──────── The data ────────
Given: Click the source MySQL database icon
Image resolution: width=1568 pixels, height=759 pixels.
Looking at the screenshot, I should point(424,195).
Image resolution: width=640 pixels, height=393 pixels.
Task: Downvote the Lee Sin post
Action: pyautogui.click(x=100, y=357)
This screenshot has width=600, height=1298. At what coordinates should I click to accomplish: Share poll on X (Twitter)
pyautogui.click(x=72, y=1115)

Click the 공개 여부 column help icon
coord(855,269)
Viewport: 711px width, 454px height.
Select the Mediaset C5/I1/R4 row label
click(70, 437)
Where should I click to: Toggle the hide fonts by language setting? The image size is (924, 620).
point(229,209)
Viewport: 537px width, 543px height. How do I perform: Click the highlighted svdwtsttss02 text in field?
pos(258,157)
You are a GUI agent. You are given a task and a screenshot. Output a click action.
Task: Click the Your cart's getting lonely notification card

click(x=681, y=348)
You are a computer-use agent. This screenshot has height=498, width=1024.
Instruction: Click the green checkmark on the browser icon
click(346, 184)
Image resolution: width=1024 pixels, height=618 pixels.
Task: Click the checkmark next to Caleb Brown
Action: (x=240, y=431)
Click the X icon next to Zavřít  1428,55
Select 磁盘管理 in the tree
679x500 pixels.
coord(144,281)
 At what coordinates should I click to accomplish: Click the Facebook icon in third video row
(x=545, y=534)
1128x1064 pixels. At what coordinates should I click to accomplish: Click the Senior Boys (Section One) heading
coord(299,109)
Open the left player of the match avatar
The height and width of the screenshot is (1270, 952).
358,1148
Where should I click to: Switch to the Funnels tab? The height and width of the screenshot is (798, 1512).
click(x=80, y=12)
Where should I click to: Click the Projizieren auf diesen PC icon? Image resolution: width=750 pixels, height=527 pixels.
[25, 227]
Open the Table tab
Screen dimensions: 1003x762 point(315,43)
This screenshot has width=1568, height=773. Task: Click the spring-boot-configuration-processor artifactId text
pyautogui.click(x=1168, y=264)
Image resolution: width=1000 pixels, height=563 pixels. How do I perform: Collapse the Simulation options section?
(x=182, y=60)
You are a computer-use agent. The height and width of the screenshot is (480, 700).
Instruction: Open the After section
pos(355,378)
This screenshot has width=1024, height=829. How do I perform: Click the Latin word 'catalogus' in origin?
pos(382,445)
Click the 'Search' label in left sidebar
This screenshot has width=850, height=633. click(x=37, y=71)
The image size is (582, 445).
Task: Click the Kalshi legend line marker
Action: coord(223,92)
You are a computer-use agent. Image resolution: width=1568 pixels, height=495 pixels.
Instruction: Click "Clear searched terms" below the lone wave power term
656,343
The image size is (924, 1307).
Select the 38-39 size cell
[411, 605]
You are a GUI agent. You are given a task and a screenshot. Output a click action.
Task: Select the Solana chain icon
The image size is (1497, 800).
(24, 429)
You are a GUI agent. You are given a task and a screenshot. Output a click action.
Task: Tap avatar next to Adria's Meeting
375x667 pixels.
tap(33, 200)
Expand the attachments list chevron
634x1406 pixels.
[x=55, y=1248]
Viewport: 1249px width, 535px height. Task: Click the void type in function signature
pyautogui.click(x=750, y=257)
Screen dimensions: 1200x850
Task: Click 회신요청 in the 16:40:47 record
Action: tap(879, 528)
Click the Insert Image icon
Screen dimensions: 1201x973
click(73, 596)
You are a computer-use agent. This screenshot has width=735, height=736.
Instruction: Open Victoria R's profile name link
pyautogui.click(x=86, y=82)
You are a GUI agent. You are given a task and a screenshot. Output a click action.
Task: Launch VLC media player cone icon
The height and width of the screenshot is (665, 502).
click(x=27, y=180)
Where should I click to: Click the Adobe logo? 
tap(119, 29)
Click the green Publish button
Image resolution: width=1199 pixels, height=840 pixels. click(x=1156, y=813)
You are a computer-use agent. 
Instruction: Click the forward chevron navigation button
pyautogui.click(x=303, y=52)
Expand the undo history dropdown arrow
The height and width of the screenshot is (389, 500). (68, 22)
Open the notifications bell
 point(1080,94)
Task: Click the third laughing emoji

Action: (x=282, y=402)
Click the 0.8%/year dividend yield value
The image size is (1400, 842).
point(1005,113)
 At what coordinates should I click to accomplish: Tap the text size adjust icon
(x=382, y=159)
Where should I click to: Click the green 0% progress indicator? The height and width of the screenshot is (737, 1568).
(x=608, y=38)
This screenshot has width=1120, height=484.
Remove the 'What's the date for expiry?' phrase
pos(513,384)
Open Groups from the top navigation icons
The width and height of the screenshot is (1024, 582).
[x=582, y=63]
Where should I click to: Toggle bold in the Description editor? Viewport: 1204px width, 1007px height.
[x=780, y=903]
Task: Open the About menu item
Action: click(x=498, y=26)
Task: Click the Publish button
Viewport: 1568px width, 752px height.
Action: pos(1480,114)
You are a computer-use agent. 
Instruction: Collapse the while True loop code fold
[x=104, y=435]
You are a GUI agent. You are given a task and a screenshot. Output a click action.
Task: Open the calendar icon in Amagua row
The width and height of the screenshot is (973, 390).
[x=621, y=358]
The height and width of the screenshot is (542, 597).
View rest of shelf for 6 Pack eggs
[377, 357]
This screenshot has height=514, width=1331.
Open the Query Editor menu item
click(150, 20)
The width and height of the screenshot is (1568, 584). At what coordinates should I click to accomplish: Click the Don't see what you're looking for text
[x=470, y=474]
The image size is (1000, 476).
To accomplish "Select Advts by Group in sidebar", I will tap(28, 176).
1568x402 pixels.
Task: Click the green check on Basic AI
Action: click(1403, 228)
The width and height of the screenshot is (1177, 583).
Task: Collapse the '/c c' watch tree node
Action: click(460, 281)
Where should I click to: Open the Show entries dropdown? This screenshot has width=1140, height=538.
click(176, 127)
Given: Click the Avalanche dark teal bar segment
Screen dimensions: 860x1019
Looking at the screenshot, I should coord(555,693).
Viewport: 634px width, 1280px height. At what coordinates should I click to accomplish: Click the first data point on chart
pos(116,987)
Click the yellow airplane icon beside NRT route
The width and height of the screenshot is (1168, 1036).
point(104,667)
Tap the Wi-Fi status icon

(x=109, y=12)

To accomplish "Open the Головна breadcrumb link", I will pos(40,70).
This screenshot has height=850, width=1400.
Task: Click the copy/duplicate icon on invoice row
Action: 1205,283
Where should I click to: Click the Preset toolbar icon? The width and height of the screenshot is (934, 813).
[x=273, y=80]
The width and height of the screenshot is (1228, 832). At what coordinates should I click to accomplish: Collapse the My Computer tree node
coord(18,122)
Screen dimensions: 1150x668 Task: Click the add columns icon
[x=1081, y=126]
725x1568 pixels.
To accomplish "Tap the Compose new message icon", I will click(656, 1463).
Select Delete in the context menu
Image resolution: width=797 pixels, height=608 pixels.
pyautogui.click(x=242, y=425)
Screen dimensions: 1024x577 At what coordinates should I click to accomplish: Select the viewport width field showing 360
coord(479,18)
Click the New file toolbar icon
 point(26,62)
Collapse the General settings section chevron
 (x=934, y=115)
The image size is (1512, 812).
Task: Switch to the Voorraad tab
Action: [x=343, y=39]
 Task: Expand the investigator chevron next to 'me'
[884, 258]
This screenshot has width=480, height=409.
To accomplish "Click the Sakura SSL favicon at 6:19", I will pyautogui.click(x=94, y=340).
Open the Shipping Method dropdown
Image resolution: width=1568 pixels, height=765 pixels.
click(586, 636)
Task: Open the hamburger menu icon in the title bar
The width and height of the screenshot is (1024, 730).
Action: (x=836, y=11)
────────
- Work instructions
Copy out all of the records above with nothing altered.

- Response to this task
Given: Click the source MySQL database icon
Image resolution: width=1568 pixels, height=759 pixels.
Looking at the screenshot, I should point(424,195).
Image resolution: width=640 pixels, height=393 pixels.
Task: Downvote the Lee Sin post
Action: pyautogui.click(x=100, y=357)
This screenshot has width=600, height=1298. At what coordinates should I click to accomplish: Share poll on X (Twitter)
pyautogui.click(x=72, y=1115)

Click the 공개 여부 column help icon
coord(855,269)
Viewport: 711px width, 454px height.
Select the Mediaset C5/I1/R4 row label
click(70, 437)
Where should I click to: Toggle the hide fonts by language setting? The image size is (924, 620).
point(229,209)
Viewport: 537px width, 543px height. How do I perform: Click the highlighted svdwtsttss02 text in field?
pos(258,157)
You are a GUI agent. You are given a task and a screenshot. Output a click action.
Task: Click the Your cart's getting lonely notification card

click(x=681, y=348)
You are a computer-use agent. This screenshot has height=498, width=1024.
Instruction: Click the green checkmark on the browser icon
click(346, 184)
Image resolution: width=1024 pixels, height=618 pixels.
Task: Click the checkmark next to Caleb Brown
Action: (x=240, y=431)
Click the X icon next to Zavřít  1428,55
Select 磁盘管理 in the tree
679x500 pixels.
coord(144,281)
 At what coordinates should I click to accomplish: Click the Facebook icon in third video row
(x=545, y=534)
1128x1064 pixels. At what coordinates should I click to accomplish: Click the Senior Boys (Section One) heading
coord(299,109)
Open the left player of the match avatar
The height and width of the screenshot is (1270, 952).
358,1148
Where should I click to: Switch to the Funnels tab? The height and width of the screenshot is (798, 1512).
click(x=80, y=12)
Where should I click to: Click the Projizieren auf diesen PC icon? Image resolution: width=750 pixels, height=527 pixels.
[25, 227]
Open the Table tab
Screen dimensions: 1003x762 point(315,43)
This screenshot has width=1568, height=773. Task: Click the spring-boot-configuration-processor artifactId text
pyautogui.click(x=1168, y=264)
Image resolution: width=1000 pixels, height=563 pixels. How do I perform: Collapse the Simulation options section?
(x=182, y=60)
You are a computer-use agent. The height and width of the screenshot is (480, 700).
Instruction: Open the After section
pos(355,378)
This screenshot has width=1024, height=829. How do I perform: Click the Latin word 'catalogus' in origin?
pos(382,445)
Click the 'Search' label in left sidebar
This screenshot has width=850, height=633. click(x=37, y=71)
The image size is (582, 445).
Task: Click the Kalshi legend line marker
Action: coord(223,92)
You are a computer-use agent. Image resolution: width=1568 pixels, height=495 pixels.
Instruction: Click "Clear searched terms" below the lone wave power term
656,343
The image size is (924, 1307).
Select the 38-39 size cell
[411, 605]
You are a GUI agent. You are given a task and a screenshot. Output a click action.
Task: Select the Solana chain icon
The image size is (1497, 800).
(24, 429)
You are a GUI agent. You are given a task and a screenshot. Output a click action.
Task: Tap avatar next to Adria's Meeting
375x667 pixels.
tap(33, 200)
Expand the attachments list chevron
634x1406 pixels.
[x=55, y=1248]
Viewport: 1249px width, 535px height. Task: Click the void type in function signature
pyautogui.click(x=750, y=257)
Screen dimensions: 1200x850
Task: Click 회신요청 in the 16:40:47 record
Action: tap(879, 528)
Click the Insert Image icon
Screen dimensions: 1201x973
click(73, 596)
You are a computer-use agent. This screenshot has width=735, height=736.
Instruction: Open Victoria R's profile name link
pyautogui.click(x=86, y=82)
You are a GUI agent. You are given a task and a screenshot. Output a click action.
Task: Launch VLC media player cone icon
The height and width of the screenshot is (665, 502).
click(x=27, y=180)
Where should I click to: Click the Adobe logo? 
tap(119, 29)
Click the green Publish button
Image resolution: width=1199 pixels, height=840 pixels. click(x=1156, y=813)
You are a computer-use agent. 
Instruction: Click the forward chevron navigation button
pyautogui.click(x=303, y=52)
Expand the undo history dropdown arrow
The height and width of the screenshot is (389, 500). (68, 22)
Open the notifications bell
 point(1080,94)
Task: Click the third laughing emoji

Action: (x=282, y=402)
Click the 0.8%/year dividend yield value
The image size is (1400, 842).
point(1005,113)
 At what coordinates should I click to accomplish: Tap the text size adjust icon
(x=382, y=159)
Where should I click to: Click the green 0% progress indicator? The height and width of the screenshot is (737, 1568).
(x=608, y=38)
This screenshot has width=1120, height=484.
Remove the 'What's the date for expiry?' phrase
pos(513,384)
Open Groups from the top navigation icons
The width and height of the screenshot is (1024, 582).
[x=582, y=63]
Where should I click to: Toggle bold in the Description editor? Viewport: 1204px width, 1007px height.
[x=780, y=903]
Task: Open the About menu item
Action: click(x=498, y=26)
Task: Click the Publish button
Viewport: 1568px width, 752px height.
Action: pos(1480,114)
You are a computer-use agent. 
Instruction: Collapse the while True loop code fold
[x=104, y=435]
You are a GUI agent. You are given a task and a screenshot. Output a click action.
Task: Open the calendar icon in Amagua row
The width and height of the screenshot is (973, 390).
[x=621, y=358]
The height and width of the screenshot is (542, 597).
View rest of shelf for 6 Pack eggs
[377, 357]
This screenshot has height=514, width=1331.
Open the Query Editor menu item
click(150, 20)
The width and height of the screenshot is (1568, 584). At what coordinates should I click to accomplish: Click the Don't see what you're looking for text
[x=470, y=474]
The image size is (1000, 476).
To accomplish "Select Advts by Group in sidebar", I will tap(28, 176).
1568x402 pixels.
Task: Click the green check on Basic AI
Action: click(1403, 228)
The width and height of the screenshot is (1177, 583).
Task: Collapse the '/c c' watch tree node
Action: click(460, 281)
Where should I click to: Open the Show entries dropdown? This screenshot has width=1140, height=538.
click(176, 127)
Given: Click the Avalanche dark teal bar segment
Screen dimensions: 860x1019
Looking at the screenshot, I should coord(555,693).
Viewport: 634px width, 1280px height. At what coordinates should I click to accomplish: Click the first data point on chart
pos(116,987)
Click the yellow airplane icon beside NRT route
The width and height of the screenshot is (1168, 1036).
point(104,667)
Tap the Wi-Fi status icon

(x=109, y=12)

To accomplish "Open the Головна breadcrumb link", I will pos(40,70).
This screenshot has height=850, width=1400.
Task: Click the copy/duplicate icon on invoice row
Action: 1205,283
Where should I click to: Click the Preset toolbar icon? The width and height of the screenshot is (934, 813).
[x=273, y=80]
The width and height of the screenshot is (1228, 832). At what coordinates should I click to accomplish: Collapse the My Computer tree node
coord(18,122)
Screen dimensions: 1150x668 Task: Click the add columns icon
[x=1081, y=126]
725x1568 pixels.
To accomplish "Tap the Compose new message icon", I will click(656, 1463).
Select Delete in the context menu
Image resolution: width=797 pixels, height=608 pixels.
pyautogui.click(x=242, y=425)
Screen dimensions: 1024x577 At what coordinates should I click to accomplish: Select the viewport width field showing 360
coord(479,18)
Click the New file toolbar icon
 point(26,62)
Collapse the General settings section chevron
 (x=934, y=115)
The image size is (1512, 812).
Task: Switch to the Voorraad tab
Action: [x=343, y=39]
 Task: Expand the investigator chevron next to 'me'
[884, 258]
This screenshot has width=480, height=409.
To accomplish "Click the Sakura SSL favicon at 6:19", I will pyautogui.click(x=94, y=340).
Open the Shipping Method dropdown
Image resolution: width=1568 pixels, height=765 pixels.
click(586, 636)
Task: Open the hamburger menu icon in the title bar
The width and height of the screenshot is (1024, 730).
Action: (x=836, y=11)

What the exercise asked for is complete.